Frequently Asked Questions (FAQs)
Here are some frequently asked questions about Stan’s Barbecue Sauce:
Can I make this sauce ahead of time? Absolutely! Stan’s Barbecue Sauce can be made up to a week in advance and stored in the refrigerator. The flavors will actually meld together and improve over time.
Can I freeze this barbecue sauce? Yes, you can freeze it for up to 3 months. Be sure to store it in an airtight container or freezer bag. Thaw in the refrigerator overnight before using.
I don’t have bacon fat. What can I substitute? You can substitute with vegetable oil, melted butter, or olive oil. However, bacon fat adds a unique smoky flavor that is hard to replicate.
Can I use a different type of vinegar? While cider vinegar is recommended for its slightly sweet and tangy flavor, you can substitute with white vinegar or apple cider vinegar. Be aware that the flavor of the sauce will be slightly different.
I don’t like celery. Can I leave it out? Yes, you can leave it out if you don’t like it. However, celery adds a subtle depth of flavor to the sauce. If you omit it, you may want to add a small amount of finely chopped green bell pepper.

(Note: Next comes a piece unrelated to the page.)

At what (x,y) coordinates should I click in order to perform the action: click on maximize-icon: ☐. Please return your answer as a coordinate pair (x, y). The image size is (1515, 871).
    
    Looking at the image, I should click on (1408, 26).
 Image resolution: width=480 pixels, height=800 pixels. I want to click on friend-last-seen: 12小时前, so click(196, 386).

My sauce is too thin. How can I thicken it? Simmer the sauce for a longer period of time to allow the excess liquid to evaporate. You can also add a cornstarch slurry (1 tablespoon cornstarch mixed with 2 tablespoons cold water) to the sauce while it’s simmering.
My sauce is too thick. How can I thin it? Add a small amount of water or chicken broth to the sauce until it reaches your desired consistency.
Can I use this sauce in a slow cooker? Yes, you can use it in a slow cooker. Simply pour the sauce over your meat of choice and cook on low for 6-8 hours, or on high for 3-4 hours.
Is this sauce gluten-free? It depends on the Worcestershire sauce you use. Some brands of Worcestershire sauce contain gluten. Check the label to ensure it is gluten-free. All other ingredients in the recipe are naturally gluten-free.
Can I double or triple this recipe? Yes, you can easily double or triple the recipe. Just be sure to use a large enough saucepan to accommodate all the ingredients.
Can I use fresh mustard instead of dry mustard? While dry mustard is preferred for its concentrated flavor and ability to thicken the sauce, you can substitute with Dijon mustard. Use about 1 tablespoon of Dijon mustard in place of the dry mustard.
What is the best way to store this barbecue sauce? Store it in an airtight container in the refrigerator for up to a week, or in the freezer for up to 3 months.